Mustang versus Camaro. BMW versus Mercedes. Camry versus Accord. These are among the biggest rivalries in the automobile world.
Get ready for the next epic battle: aluminum versus steel.
"This has become a real competition," said Golam Newaz, an automotive materials engineer at Wayne State University in Detroit.
The growing contest between the two metals was evident in the new car introductions at the North American International Auto Show in Detroit this week.
Automakers are looking ahead to the stringent federal standard requiring a near-doubling of fuel economy by 2025. Putting cars on a diet is the only way to hit that goal.
When Ford Motor Co. introduced the next generation of its top-selling Ford F-150 truck this week, the completely re-engineered pickup featured aluminum from the hood to the tailgate. The new Ford truck is 700 pounds lighter than the one it replaces.
Here's why: A cubic centimeter of steel weighs about 8 grams, compared with just 2.7 grams for aluminum, Newaz said.
The F-series truck has historically been a drag on Ford's corporate average fuel economy, the statistic watched by regulators, said Mark Fields, the automaker's chief operating officer. Now, it will play a key role in boosting the average, Fields said.
Although Ford has yet to release fuel economy numbers for the truck, analysts at the show said it could reach up to 30 miles per gallon in highway driving.
Meanwhile, Mercedes-Benz debuted the next C-Class sports sedan, touting how its body will be built mostly with lightweight aluminum. The Benz weighs about 200 pounds less than the previous sedan.
Still, the switch to aluminum has its complications. Already there are reports of manufacturing delays as Ford goes mass market with a material previously reserved for car hoods or the bodies of small-volume luxury vehicles and sports cars.
Aluminum is more expensive to handle than steel and more complicated to stamp and weld, requiring higher heat and more electricity.
Another hitch is that it can add to the expense of repairs, and not as many body shops know how to work with it, said Larry Dominique, president of auto valuation company ALG Inc. and the former vice president of product planning for Nissan in North America.

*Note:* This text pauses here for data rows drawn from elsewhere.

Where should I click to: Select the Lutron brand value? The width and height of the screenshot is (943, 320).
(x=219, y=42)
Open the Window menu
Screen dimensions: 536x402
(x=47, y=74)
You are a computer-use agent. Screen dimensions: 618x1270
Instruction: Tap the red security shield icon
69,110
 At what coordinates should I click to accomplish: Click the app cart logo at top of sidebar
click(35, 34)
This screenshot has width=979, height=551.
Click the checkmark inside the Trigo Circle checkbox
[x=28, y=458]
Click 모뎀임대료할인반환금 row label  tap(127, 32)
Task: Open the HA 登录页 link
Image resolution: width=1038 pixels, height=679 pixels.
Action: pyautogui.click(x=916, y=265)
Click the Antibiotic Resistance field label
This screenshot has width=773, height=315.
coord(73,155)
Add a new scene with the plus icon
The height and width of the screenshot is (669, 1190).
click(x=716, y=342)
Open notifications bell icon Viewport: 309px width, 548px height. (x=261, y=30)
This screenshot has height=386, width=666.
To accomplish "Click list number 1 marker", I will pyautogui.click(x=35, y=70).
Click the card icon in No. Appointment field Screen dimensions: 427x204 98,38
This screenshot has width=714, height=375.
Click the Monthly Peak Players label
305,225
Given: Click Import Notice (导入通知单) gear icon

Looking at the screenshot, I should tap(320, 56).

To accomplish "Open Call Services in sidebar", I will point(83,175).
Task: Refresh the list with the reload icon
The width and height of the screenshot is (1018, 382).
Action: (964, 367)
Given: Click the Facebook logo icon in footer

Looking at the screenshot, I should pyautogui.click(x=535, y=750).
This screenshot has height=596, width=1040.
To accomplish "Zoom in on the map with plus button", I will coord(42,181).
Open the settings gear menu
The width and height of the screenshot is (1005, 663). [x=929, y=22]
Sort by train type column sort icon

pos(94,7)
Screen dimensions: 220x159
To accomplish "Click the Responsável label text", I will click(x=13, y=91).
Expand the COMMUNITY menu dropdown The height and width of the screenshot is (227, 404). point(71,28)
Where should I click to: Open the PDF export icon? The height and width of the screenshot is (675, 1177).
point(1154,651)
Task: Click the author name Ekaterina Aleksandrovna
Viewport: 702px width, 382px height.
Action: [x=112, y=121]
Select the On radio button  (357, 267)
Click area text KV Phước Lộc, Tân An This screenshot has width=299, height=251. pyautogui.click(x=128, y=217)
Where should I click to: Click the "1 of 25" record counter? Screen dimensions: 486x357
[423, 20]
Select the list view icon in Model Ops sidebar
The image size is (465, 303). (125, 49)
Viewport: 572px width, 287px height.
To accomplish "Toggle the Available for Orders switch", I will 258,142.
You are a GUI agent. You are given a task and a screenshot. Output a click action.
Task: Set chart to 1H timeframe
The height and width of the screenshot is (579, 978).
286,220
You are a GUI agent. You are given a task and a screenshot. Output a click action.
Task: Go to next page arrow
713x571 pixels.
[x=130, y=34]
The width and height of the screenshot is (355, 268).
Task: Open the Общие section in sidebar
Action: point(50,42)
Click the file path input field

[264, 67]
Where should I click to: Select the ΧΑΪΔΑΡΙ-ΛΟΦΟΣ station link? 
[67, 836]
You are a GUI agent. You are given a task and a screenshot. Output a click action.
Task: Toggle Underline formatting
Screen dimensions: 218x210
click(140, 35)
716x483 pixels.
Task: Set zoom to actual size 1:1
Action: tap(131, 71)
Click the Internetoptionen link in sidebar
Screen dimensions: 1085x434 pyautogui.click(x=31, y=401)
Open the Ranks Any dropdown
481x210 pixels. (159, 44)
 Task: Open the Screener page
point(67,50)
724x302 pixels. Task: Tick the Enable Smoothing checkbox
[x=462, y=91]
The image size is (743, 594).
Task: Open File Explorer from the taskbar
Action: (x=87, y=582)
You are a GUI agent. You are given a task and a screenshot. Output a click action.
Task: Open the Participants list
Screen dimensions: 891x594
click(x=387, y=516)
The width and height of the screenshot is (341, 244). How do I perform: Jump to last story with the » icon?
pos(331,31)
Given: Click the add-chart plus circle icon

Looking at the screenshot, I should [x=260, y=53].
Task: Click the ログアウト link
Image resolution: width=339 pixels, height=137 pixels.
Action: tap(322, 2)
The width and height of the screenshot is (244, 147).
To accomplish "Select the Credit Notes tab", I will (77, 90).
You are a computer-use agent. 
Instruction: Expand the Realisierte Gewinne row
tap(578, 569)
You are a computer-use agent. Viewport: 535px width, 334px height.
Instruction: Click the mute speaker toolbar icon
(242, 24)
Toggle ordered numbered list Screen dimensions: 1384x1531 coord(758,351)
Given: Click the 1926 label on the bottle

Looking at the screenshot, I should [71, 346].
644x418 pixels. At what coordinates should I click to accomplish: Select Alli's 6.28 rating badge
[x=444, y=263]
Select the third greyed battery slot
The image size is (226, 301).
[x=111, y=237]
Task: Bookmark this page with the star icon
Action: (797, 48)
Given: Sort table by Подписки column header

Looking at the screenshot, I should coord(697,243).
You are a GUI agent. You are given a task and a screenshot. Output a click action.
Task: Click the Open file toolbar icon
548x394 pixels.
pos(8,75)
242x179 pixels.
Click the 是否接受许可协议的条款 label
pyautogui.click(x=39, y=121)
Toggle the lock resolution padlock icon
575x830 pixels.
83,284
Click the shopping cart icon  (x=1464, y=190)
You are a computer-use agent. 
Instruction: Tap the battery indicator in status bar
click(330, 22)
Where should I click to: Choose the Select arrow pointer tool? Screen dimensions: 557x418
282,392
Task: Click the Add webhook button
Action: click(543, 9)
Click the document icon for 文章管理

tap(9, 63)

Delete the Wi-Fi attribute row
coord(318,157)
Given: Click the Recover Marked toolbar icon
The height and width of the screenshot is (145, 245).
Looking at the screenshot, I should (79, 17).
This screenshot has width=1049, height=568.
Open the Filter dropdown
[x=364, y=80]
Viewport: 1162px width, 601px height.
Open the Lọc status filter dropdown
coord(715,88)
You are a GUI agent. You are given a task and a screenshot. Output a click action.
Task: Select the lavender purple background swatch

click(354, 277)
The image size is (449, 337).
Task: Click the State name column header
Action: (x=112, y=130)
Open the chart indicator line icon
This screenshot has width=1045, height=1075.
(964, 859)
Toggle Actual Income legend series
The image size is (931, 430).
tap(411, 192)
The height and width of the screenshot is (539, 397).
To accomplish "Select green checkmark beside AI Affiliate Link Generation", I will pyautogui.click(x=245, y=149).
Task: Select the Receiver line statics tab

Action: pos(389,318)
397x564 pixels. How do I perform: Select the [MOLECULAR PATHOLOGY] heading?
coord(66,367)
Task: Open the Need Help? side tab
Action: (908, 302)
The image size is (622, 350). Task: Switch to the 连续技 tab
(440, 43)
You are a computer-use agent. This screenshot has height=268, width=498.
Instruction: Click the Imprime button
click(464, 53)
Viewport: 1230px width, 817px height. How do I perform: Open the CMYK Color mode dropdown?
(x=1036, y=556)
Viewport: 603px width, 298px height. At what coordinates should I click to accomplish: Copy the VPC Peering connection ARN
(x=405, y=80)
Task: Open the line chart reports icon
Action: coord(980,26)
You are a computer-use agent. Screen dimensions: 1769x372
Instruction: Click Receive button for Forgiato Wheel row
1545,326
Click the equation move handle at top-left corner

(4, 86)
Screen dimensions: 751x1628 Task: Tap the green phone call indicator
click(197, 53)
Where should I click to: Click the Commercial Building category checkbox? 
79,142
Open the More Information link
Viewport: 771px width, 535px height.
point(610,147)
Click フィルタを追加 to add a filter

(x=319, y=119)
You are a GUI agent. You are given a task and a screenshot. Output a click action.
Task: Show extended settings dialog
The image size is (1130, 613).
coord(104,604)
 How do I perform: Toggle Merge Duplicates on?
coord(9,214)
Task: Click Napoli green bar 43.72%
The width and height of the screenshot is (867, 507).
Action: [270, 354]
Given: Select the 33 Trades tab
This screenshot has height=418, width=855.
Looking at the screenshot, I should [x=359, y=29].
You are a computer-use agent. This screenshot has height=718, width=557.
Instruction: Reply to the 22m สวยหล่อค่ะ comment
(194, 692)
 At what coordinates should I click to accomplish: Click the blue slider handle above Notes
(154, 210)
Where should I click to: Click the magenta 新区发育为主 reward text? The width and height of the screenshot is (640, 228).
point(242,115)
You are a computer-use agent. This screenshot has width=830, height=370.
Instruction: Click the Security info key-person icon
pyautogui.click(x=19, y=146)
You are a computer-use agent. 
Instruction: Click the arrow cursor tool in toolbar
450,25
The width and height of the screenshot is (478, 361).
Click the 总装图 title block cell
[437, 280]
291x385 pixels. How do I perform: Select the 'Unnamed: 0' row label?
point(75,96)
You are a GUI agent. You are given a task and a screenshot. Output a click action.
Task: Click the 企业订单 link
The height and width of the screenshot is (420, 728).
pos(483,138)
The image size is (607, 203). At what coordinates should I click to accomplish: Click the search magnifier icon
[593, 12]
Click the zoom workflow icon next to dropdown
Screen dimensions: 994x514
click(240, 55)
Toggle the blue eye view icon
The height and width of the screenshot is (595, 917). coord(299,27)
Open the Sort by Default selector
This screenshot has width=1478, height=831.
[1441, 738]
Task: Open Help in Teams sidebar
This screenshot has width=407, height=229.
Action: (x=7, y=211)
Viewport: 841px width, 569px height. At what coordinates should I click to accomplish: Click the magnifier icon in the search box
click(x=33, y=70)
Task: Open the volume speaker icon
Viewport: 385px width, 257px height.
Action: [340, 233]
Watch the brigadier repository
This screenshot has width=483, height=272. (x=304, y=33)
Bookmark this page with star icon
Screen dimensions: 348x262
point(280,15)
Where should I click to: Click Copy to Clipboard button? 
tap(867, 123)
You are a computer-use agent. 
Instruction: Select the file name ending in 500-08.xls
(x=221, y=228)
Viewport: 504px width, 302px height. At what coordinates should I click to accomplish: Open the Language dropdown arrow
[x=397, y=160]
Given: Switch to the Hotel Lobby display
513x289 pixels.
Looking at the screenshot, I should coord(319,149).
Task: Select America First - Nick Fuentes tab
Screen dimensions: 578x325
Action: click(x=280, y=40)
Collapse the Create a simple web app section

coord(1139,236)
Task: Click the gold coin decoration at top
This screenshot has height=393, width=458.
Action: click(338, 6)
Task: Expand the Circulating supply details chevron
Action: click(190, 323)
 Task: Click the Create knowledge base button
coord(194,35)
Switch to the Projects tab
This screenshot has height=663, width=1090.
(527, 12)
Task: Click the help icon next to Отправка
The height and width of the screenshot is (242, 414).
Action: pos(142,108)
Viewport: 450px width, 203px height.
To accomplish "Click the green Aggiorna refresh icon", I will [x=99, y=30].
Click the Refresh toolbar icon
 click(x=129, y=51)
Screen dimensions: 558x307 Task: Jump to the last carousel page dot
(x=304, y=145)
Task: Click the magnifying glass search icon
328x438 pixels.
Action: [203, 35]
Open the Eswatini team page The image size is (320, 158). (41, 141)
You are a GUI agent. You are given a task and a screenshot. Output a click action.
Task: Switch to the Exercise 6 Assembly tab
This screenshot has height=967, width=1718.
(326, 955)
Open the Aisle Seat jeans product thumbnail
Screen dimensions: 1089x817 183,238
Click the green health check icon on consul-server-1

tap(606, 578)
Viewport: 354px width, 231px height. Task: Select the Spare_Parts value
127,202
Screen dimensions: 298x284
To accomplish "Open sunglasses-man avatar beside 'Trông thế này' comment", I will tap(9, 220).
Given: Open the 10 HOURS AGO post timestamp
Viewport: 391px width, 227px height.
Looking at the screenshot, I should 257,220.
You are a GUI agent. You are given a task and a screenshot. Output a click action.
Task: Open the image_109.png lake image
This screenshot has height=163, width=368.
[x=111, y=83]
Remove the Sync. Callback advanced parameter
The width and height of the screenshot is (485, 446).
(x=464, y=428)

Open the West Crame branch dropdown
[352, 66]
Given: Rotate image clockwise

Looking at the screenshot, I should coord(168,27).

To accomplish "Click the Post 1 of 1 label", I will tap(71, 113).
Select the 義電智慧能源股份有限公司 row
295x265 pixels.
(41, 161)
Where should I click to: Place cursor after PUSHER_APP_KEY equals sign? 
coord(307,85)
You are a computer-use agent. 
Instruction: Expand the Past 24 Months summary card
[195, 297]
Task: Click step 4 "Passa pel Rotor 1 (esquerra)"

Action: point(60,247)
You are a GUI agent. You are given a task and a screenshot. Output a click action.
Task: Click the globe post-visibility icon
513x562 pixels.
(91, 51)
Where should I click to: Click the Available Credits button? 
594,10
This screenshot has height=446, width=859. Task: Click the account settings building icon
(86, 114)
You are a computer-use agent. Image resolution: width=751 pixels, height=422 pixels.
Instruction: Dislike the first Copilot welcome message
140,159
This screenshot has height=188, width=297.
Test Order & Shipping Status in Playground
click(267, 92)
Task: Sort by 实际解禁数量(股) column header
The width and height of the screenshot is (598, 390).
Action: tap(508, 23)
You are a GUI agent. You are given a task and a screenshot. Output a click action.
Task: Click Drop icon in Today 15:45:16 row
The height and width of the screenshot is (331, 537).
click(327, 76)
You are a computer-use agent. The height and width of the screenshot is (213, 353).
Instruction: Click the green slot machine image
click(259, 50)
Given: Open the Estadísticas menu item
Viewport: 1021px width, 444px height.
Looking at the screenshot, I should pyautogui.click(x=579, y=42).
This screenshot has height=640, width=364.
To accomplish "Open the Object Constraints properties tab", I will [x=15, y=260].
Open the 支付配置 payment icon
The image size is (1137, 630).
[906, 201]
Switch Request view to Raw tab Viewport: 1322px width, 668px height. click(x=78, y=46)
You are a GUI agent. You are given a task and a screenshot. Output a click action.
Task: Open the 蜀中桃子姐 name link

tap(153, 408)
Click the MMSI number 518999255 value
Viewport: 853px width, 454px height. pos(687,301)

That's less true than in previous years and will fade as more aluminum is used in popular models, said Kevin Lowery, a spokesman for Alcoa, the aluminum company.
When Audi introduced its A8 luxury sedan with an aluminum chassis two decades ago, "there were only a handful of shops capable to repair it. It had to be shipped to one of those centers to be fixed," he said.
But now the metal is the second most used material in making cars, and its utility is growing beyond car hoods, its most common application, Lowery said.
"The next frontier is in doors and the body," Lowery said.
Alcoa projects the use of rolled, sheet aluminum for auto production will grow tenfold by 2025.
The company is pouring money into factories to ramp up.
It just completed a $300-million expansion of a plant in Davenport, Iowa, exclusively for automotive production. And it is launching a $275-million expansion of a plant in Knoxville, Tenn., to be completed late next year.